Florida-based Bonds.com, the owner of online fixed-income product platform Bond Station, plans to add an array of structured retail products to its offerings in the near future.
The firm has hired Mark Kolodzinski as director of structured products to lead the new initiative. Kolodzinski moves to this position from Countrywide Securities, where he worked as director of dealer sales. In 2000, he helped to develop a structured products desk for a regional broker/dealer. Bonds.com hopes to have a team of ten to 15 regional salespeople in place by 2009, with four field reps already in place.
Though the firm began offering structured products last December, it has seen additional interest in recent months.
“We have had a tremendous amount of reverse inquiries,” Bonds.com CEO John Barry told SRP. “We realised that eventually we wanted to roll into this product segment.” Until now, Bonds.com offered only plain vanilla fixed-income securities (specifically corporate agency securities, corporate retail notes, municipal bonds and fixed-rate certificates of deposits).

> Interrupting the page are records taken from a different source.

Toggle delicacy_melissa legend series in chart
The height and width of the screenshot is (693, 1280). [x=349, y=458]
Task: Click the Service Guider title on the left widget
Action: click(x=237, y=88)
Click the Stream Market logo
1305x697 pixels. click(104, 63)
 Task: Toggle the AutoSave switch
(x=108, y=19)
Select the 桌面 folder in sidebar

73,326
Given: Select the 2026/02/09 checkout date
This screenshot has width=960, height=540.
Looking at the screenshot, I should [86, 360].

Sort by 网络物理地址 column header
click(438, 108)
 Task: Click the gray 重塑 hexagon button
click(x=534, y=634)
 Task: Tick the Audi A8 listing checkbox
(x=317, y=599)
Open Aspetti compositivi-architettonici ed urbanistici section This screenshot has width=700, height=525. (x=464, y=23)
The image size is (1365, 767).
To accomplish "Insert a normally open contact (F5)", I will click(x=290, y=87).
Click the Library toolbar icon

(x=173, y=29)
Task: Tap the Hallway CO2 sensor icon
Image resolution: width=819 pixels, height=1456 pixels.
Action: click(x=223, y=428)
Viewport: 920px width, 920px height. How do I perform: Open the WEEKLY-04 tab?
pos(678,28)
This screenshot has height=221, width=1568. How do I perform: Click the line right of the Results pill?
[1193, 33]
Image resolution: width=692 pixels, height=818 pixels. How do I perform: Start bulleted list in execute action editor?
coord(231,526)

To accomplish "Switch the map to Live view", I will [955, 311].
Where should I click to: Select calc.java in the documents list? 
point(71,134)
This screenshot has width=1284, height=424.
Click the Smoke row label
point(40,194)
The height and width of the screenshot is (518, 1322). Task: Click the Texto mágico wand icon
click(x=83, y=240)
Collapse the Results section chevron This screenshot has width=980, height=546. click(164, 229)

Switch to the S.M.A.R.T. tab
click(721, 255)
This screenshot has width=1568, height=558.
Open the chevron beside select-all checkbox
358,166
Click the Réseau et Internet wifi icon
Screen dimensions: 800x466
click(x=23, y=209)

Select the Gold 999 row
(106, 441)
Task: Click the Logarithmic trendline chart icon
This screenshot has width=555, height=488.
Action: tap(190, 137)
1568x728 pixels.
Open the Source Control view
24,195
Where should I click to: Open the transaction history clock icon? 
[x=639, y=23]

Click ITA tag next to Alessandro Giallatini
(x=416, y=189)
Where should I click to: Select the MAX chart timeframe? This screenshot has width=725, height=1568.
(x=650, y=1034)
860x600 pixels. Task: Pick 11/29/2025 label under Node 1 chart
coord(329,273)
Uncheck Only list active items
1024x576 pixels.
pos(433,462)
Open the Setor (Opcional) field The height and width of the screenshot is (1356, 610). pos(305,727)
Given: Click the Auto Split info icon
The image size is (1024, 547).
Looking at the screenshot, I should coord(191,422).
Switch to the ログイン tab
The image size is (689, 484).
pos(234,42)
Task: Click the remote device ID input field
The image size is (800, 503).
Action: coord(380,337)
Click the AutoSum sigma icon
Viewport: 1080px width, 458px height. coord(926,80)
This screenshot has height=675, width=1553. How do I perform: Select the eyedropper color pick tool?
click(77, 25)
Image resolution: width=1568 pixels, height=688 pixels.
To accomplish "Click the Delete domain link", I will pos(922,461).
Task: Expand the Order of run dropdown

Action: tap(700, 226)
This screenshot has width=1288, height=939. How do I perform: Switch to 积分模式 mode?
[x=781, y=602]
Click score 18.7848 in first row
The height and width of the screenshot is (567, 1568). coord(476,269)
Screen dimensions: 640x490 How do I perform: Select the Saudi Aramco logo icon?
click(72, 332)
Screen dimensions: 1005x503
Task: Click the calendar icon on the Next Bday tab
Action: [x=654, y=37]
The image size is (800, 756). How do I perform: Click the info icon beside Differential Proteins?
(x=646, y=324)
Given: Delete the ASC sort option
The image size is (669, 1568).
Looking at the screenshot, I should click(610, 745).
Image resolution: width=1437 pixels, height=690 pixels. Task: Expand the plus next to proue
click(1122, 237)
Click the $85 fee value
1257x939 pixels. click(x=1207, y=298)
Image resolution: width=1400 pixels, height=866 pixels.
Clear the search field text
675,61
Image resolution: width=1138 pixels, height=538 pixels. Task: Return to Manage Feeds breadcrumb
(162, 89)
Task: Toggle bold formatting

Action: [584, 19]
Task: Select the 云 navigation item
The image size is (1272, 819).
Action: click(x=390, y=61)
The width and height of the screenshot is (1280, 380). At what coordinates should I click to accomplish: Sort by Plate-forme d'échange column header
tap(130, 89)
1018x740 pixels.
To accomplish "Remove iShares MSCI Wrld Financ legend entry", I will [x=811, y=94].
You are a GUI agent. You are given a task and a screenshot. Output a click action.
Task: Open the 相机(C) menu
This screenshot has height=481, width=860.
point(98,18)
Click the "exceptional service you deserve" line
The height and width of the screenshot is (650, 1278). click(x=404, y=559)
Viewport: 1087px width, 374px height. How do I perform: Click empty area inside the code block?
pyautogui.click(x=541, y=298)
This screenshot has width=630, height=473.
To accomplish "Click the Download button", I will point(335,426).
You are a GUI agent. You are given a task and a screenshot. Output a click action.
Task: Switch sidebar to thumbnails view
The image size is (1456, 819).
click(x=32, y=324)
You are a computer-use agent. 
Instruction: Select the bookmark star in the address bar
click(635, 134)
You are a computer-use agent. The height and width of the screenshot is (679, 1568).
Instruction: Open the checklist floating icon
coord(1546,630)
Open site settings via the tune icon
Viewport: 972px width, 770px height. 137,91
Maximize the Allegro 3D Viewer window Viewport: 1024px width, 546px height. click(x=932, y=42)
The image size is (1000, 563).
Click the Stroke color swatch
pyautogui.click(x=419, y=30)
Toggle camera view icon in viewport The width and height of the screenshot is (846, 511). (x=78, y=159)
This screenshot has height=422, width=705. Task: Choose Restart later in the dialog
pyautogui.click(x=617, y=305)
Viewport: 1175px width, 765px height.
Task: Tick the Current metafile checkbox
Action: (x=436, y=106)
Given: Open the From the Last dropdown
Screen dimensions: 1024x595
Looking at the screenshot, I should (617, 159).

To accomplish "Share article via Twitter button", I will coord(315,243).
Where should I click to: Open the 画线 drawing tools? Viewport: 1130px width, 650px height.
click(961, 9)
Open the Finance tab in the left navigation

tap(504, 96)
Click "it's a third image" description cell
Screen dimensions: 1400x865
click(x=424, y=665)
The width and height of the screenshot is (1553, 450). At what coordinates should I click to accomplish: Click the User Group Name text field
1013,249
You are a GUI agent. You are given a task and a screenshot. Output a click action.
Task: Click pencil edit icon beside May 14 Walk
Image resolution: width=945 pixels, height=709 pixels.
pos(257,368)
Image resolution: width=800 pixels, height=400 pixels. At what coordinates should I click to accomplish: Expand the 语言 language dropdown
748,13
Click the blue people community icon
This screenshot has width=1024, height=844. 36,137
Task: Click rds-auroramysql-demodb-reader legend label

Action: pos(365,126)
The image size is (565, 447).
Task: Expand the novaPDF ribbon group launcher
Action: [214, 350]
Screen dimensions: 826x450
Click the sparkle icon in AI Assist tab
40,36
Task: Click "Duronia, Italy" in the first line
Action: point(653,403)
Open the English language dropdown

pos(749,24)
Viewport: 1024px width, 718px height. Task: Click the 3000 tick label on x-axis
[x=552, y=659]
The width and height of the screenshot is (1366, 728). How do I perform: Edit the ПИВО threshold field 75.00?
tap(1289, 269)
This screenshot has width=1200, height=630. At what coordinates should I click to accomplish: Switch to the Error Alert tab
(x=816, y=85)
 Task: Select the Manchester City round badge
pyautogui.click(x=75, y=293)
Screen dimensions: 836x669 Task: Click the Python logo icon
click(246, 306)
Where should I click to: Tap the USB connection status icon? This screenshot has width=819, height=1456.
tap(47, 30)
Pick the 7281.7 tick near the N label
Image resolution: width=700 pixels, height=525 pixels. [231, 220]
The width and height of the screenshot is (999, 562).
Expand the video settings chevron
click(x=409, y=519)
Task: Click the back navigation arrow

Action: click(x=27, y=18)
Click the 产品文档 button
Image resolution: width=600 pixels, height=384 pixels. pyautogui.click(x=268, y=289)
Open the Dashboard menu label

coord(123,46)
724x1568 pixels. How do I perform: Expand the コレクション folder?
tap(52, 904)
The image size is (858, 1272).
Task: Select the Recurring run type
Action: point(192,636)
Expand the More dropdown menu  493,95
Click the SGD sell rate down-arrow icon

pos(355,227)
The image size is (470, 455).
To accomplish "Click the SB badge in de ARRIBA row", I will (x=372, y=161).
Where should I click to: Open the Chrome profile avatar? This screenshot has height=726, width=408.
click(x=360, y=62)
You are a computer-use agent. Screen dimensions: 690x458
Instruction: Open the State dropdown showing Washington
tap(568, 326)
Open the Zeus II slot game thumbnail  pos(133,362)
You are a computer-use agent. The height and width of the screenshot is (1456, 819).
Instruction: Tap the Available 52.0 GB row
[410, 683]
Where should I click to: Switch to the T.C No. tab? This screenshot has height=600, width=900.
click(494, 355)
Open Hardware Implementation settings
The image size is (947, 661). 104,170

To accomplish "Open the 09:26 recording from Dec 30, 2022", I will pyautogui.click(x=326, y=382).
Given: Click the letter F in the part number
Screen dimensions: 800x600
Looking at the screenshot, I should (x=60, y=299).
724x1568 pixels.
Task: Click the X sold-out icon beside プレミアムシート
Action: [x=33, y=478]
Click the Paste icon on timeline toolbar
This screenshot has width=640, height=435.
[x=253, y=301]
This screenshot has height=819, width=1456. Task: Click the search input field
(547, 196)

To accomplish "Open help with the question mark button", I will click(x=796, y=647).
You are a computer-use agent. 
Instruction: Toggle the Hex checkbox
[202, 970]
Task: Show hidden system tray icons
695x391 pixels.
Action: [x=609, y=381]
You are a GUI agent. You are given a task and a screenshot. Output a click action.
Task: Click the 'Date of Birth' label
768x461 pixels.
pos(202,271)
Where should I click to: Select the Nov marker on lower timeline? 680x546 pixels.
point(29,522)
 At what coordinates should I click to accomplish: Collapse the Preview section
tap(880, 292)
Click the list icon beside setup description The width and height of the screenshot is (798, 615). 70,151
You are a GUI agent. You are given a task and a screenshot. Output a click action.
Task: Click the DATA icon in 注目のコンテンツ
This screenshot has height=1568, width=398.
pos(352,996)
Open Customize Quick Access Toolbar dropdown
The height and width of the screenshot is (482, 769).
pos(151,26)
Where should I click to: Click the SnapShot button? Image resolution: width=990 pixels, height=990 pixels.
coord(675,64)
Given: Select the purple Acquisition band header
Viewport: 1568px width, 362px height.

Adding structured retail products (including commodity-, currency-, equity- and interest rate-linked securities), allows Bonds.com to help clients diversify their portfolios beyond fixed-income products and gives the firm a whole new revenue stream and business to grow, Barry said: “Bonds.com can offer the one-stop-shopping everyone is looking for.”
Listing products on its Bond Station platform will be free for companies, with the firm generating revenue through mark-ups on transactions or through selling group agreements with product manufacturers and issuers, Barry said.
Kolodzinski added that since he officially joined the firm in late June, he has received a warm welcome from product manufacturers, issuers and distributors, as they seek to increase their product distribution.
Its goal will be to distinguish Bonds.com from other structured product distributors, mainly by offering an interesting and robust line-up of products that will include principal protected notes, leveraged return notes, steepener notes, yield inversion notes, and equity index-linked CDs, which have seen great growth and are quite popular at the moment, Kolodzinski said.
Absolute return barrier notes are also in favour, as investors seek securities that can take advantage of the current sideways stock market, he added.
However, the company announced that it won’t be competing with other companies by distributing reverse convertible securities. “The reverse convertible market seems to be pretty much saturated,” said Kolodzinski.